Maxx Crosby Doesn’t Care About Draft Picks - And That’s Exactly the Point

When two 2-13 teams meet in late December, the stakes aren’t usually about playoff positioning or postseason dreams - they’re about the future. Specifically, the 2026 NFL Draft.

That’s the reality for the Las Vegas Raiders and New York Giants this Sunday. The loser of this game could walk away with the inside track to the No. 1 overall pick.

For fans, it’s a tank-watch special. For front offices, it’s a chessboard of draft capital and long-term planning.

But for the players on the field? It’s just football. And Maxx Crosby made that crystal clear.

“Yeah, I don’t give a sh- about the pick, to be honest,” Crosby said Tuesday. “I don’t play for that.

That’s not my job. My job is to be the best defensive end in the world.”

That’s not just a quote - it’s a mission statement. Crosby’s not wired to think about draft boards or mock projections.

He’s wired to wreck plays, chase quarterbacks, and lead by example. And in a league where careers can be over in an instant, that mindset is everything.


Players Play, Front Offices Plan

There’s a natural divide in how different parts of an NFL ecosystem view games like this. Fans have every right to think long-term.

They live through the highs and lows, they dream about franchise quarterbacks and blue-chip prospects. Front offices?

That’s their job - asset management, roster construction, draft strategy.

But players? They live in the now.

Every snap is a battle. Every game is an audition - for this team or the next.

There’s no such thing as a meaningless game when your body is on the line and your film is your résumé.

Crosby understands that better than most.

“That’s their job,” he said. “That’s the front office, the coaches, they do that. That’s got nothing to do with me.”
“I’ve learned my lesson in the past. You can’t control everything.

That’s not my job description. My job is to be the best in the world at what I do.

And that’s wrecking the game.”

That’s not just talk. That’s the ethos of a leader - someone who sets the standard regardless of record, scoreboard, or draft odds. It’s why Crosby is the heartbeat of this Raiders team, even in a season where the numbers don’t flatter anyone.


The No. 1 Pick Isn’t a Golden Ticket

It’s easy to get caught up in the hype of the top pick. The idea of a franchise-changing player, a generational quarterback, or a defensive anchor who can reset the culture. But history reminds us: the No. 1 pick is a chance, not a guarantee.

Raiders fans know that all too well. The last time the franchise held the top pick in the modern era, they selected JaMarcus Russell - a move that still stands as one of the most infamous draft misfires in league history.

Draft position gives you opportunity. But opportunity only turns into success with the right culture, the right development, and the right leadership.

That’s where players like Crosby come in.

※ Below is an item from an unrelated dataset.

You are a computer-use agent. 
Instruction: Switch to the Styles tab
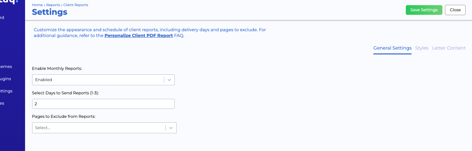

He’s not waiting for someone to save the franchise.

He’s trying to build it from the inside out.


A Rare Kind of Matchup

Sunday’s game between the Raiders and Giants isn’t just about draft implications - it’s a statistical outlier in NFL history. It’s only the third time two teams with 13 losses each have met this late in a season:

  • 1991: The 2-13 Buccaneers beat the 1-14 Colts in Week 17
  • 1981: The 1-14 Colts topped the 2-13 Patriots in Week 16
  • 2025: Raiders (2-13) vs. Giants (2-13)

It’s not pretty. But it’s real.

And for the players, the records don’t change the stakes. There’s pride on the line.

Film to put out. Futures to fight for.


The Mindset That Matters

The Raiders have already shut down several key players for the remainder of the season, a move that speaks to the organization’s eye on the future. But Maxx Crosby is still suiting up.

Still hunting quarterbacks. Still playing like every snap matters - because to him, it does.

Let the fans debate quarterback prospects and draft boards. Let the front office handle the long-term strategy.

Crosby? He’s going to do what he always does - fire off the edge, disrupt the backfield, and try to ruin someone’s Sunday.

That mindset, not a draft slot, is what real franchises are built on.